Twitter also clarified, tweets that break this new rule tweeted before today will need to be deleted, but will not directly result in any account suspensions because they were tweeted before the rule was set.

The social media giant has been following on it by setting rules to keep people safe on the platform. It has continuously evolved to reflect the realities of the world we operate within.

"Our primary focus is on addressing the risks of offline harm, and research shows that dehumanising language increases that risk. As a result, after months of conversations and feedback from the public, external experts and our own teams, we’re expanding our rules against hateful conduct to include language that dehumanises others on the basis of religion," the blog post added.

Why start with religious groups?

Twitter says that it asked for feedback last year to ensure that it considers a wide range of perspectives and hear directly from the users from different communities and cultures around the globe.

"In two weeks, we received more than 8,000 responses from people located in more than 30 countries," said Twitter.

Some of the most consistent feedback it received included:

Clearer language — Across languages, people believed the proposed change could be improved by providing more details, examples of violations, and explanations for when and how context is considered.

"We incorporated this feedback when refining this rule, and also made sure that we provided additional detail and clarity across all our rules," said the company.


Narrow down what’s considered — Respondents said that “identifiable groups” was too broad, and they should be allowed to engage with political groups, hate groups, and other non-marginalised groups with this type of language.

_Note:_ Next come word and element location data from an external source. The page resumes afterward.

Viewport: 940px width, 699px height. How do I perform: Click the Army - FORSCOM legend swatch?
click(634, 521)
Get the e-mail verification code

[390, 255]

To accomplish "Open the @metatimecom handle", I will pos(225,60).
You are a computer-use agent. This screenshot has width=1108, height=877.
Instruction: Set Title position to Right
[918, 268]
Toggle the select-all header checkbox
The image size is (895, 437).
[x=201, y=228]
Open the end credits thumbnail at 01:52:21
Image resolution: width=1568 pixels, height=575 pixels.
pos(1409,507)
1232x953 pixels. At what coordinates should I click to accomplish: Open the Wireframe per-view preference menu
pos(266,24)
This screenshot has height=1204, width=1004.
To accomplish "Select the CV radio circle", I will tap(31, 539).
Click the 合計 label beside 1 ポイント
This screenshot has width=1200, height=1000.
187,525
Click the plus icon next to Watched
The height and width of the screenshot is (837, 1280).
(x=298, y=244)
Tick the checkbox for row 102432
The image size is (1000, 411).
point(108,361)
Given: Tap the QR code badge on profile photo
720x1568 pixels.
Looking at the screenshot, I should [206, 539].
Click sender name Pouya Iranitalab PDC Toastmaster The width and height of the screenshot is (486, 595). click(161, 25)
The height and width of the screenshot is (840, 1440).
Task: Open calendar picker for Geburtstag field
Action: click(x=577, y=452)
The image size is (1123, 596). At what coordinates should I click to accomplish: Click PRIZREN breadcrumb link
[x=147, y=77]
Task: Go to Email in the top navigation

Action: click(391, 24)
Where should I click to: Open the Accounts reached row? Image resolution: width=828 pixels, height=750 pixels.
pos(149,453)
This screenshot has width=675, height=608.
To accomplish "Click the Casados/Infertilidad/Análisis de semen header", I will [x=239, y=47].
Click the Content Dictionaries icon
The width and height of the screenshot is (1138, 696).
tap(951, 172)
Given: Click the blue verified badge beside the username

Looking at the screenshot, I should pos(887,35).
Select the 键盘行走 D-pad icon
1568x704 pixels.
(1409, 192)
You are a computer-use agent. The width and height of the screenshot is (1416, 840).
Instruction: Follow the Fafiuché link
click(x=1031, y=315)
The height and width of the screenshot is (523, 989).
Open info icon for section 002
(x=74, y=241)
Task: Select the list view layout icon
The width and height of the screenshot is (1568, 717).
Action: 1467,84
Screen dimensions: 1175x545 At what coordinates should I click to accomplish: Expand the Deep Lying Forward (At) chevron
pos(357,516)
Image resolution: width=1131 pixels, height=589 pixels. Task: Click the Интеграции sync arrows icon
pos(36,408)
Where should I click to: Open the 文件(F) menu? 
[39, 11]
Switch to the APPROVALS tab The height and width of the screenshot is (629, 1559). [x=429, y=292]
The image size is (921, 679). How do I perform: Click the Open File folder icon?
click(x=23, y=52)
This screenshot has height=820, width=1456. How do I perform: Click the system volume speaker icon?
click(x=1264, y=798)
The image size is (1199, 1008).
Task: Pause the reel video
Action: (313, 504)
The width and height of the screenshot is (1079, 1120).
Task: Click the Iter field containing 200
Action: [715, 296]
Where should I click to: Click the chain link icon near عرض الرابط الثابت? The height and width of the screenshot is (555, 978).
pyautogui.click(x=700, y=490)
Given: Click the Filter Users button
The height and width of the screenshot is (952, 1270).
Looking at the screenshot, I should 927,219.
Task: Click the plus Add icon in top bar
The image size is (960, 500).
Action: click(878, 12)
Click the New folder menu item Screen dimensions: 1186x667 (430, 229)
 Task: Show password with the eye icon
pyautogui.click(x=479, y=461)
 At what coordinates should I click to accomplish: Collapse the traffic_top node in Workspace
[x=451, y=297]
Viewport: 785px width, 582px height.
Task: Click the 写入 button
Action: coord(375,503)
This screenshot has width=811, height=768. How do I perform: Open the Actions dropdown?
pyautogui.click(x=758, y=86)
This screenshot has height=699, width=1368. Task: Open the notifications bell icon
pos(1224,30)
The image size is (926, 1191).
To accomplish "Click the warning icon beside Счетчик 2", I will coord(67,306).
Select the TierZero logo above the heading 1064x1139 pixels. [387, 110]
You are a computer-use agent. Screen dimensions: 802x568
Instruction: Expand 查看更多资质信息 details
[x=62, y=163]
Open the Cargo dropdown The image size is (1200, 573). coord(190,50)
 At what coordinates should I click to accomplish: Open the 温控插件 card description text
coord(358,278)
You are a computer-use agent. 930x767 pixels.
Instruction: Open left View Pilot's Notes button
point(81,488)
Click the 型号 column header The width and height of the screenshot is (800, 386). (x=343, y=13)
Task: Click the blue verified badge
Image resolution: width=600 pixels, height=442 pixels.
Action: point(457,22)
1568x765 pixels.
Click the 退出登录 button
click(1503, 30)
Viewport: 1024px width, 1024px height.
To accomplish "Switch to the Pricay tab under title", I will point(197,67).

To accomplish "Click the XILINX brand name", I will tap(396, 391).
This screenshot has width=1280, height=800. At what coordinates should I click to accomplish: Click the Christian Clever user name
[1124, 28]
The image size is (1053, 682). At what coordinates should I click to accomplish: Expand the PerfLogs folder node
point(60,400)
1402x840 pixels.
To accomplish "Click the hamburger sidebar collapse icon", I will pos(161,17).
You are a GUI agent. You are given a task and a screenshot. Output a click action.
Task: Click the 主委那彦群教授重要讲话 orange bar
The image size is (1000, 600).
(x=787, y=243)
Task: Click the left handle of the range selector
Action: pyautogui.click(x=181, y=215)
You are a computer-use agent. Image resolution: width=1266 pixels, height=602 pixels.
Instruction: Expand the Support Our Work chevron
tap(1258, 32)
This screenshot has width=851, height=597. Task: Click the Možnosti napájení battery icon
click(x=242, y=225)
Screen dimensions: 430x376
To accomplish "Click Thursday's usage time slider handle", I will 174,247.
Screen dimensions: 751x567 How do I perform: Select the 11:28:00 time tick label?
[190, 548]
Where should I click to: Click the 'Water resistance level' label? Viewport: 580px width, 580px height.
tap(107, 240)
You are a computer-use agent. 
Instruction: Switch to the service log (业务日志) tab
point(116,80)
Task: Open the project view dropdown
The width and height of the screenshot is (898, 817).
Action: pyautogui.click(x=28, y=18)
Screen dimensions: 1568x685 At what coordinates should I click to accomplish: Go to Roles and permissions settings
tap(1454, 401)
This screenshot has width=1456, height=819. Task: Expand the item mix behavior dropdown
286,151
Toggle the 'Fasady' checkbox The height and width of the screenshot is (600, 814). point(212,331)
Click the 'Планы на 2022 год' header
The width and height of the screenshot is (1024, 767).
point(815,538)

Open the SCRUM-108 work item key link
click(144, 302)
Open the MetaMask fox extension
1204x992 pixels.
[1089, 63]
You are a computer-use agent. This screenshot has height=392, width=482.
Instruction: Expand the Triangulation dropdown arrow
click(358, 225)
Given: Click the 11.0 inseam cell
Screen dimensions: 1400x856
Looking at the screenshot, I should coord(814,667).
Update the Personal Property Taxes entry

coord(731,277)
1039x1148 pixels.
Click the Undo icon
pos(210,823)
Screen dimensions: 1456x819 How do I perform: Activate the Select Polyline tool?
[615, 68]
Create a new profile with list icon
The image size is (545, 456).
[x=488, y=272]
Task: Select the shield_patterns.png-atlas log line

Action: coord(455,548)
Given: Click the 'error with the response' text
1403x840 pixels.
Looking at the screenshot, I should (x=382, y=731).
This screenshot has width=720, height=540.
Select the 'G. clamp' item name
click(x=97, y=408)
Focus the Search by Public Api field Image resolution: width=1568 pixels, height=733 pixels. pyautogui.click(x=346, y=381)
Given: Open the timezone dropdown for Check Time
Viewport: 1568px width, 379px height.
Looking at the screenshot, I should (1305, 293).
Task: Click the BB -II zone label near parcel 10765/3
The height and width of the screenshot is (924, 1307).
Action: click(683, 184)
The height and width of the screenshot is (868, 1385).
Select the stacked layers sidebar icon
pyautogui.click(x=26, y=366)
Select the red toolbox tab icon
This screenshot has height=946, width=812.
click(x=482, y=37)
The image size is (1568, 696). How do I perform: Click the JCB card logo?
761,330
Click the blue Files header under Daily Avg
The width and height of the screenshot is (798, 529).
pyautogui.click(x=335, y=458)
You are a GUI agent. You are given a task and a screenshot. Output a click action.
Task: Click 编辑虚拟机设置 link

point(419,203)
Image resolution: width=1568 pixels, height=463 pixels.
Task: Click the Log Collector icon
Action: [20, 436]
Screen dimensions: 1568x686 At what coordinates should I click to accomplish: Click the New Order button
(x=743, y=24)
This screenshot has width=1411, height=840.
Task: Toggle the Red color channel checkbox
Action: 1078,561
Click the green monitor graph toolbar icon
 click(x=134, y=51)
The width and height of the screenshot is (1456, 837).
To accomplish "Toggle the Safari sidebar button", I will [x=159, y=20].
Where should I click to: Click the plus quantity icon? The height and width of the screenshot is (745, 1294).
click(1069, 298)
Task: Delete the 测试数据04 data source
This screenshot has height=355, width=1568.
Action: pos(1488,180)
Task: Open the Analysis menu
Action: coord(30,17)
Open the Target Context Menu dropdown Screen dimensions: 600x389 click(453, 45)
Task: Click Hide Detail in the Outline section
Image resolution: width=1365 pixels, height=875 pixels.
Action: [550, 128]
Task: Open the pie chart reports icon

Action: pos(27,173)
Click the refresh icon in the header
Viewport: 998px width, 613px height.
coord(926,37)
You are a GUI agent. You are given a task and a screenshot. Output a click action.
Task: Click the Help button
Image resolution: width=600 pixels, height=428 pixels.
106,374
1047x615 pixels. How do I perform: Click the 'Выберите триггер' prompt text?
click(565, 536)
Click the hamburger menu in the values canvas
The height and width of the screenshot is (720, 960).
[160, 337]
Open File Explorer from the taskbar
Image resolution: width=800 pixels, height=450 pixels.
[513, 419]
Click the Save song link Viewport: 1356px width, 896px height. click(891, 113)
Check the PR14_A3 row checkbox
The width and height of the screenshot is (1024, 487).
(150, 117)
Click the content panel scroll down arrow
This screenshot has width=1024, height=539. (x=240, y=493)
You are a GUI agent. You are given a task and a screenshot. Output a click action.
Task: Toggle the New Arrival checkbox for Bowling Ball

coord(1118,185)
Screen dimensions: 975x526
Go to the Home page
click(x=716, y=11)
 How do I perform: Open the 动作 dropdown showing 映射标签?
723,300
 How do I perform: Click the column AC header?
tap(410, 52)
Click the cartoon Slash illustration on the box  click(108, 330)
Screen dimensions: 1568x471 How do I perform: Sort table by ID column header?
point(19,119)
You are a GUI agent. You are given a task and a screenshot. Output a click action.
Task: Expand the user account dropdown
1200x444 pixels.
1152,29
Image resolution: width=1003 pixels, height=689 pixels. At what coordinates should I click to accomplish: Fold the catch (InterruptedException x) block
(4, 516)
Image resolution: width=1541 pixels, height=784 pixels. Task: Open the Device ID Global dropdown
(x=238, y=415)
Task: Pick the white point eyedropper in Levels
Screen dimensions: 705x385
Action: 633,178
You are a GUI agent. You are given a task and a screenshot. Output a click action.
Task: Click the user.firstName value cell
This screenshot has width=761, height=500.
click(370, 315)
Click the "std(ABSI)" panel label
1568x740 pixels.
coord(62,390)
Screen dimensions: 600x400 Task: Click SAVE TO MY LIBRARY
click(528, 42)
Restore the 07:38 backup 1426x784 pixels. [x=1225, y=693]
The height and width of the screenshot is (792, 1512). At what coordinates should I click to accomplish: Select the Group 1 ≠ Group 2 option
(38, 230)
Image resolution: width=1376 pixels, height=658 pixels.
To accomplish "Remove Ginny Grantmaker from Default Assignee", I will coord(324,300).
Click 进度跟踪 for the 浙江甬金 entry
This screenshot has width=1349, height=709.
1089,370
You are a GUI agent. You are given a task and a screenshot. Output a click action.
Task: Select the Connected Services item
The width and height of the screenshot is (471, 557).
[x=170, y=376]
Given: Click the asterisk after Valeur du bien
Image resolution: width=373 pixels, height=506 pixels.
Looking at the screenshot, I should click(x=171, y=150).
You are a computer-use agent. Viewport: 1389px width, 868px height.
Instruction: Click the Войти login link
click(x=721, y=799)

Many people wanted to “call out hate groups in any way, any time, without fear.” In other instances, people wanted to be able to refer to fans, friends and followers in endearing terms, such as “kittens” and “monsters”.


Consistent enforcement — Many people raised concerns about the company's ability to enforce its rules fairly and consistently, so Twitter says it has "developed a longer, more in-depth training process with our teams to make sure they were better informed when reviewing reports".

Further, the company said that it will look to expand the scope of this change, and will update on how it will address it within the rules.

Twitter has been updating its rules for some time now to make the platform free from hate and misinformation among other things.

In a recent conversation at TED2019 platform, Jack Dorsey, Founder and CEO, spoke about making Twitter free of abuse and spam. Stating that it was the health of the conversation that worries him the most about the platform, he said, 

"Our purpose is to serve the public conversation, and we have seen a number of attacks on it. We’ve seen abuse, we’ve seen harassment, we’ve seen manipulation, automatic and human coordination, misinformation… What worries me most is our ability to address it in a systemic way that is scalable.”

In its Q4 update and letter to shareholders, Twitter said,

“Our focus on improving the health of the public conversation on Twitter delivered promising results in 2018, with a 16 percent year-over-year decrease in abuse reports from people who had an interaction with their alleged abuser on Twitter, and enforcement on reported content that was 3X more effective.”

In addition to this Twitter also revealed in its current blog post -

  •  38 percent of the abusive content that’s enforced on Twitter at present is surfaced proactively to its teams for review instead of relying on reports from people on Twitter.
  • 100,000 accounts were suspended for creating new accounts after a suspension during January-March 2019. This is a 45 percent increase from the same time last year.
  • 60 percent faster response to appeals requests with our new in-app appeal process.
  • Three times more abusive accounts suspended within 24 hours after a report compared to the same time last year.
  • 2.5 times more private information removed with a new, easier reporting process.
Previously, Twitter only reviewed potentially abusive tweets if it was reported to the platform. Then, earlier this year, the company made it a priority to take a proactive approach to abuse in addition to relying on people’s reports.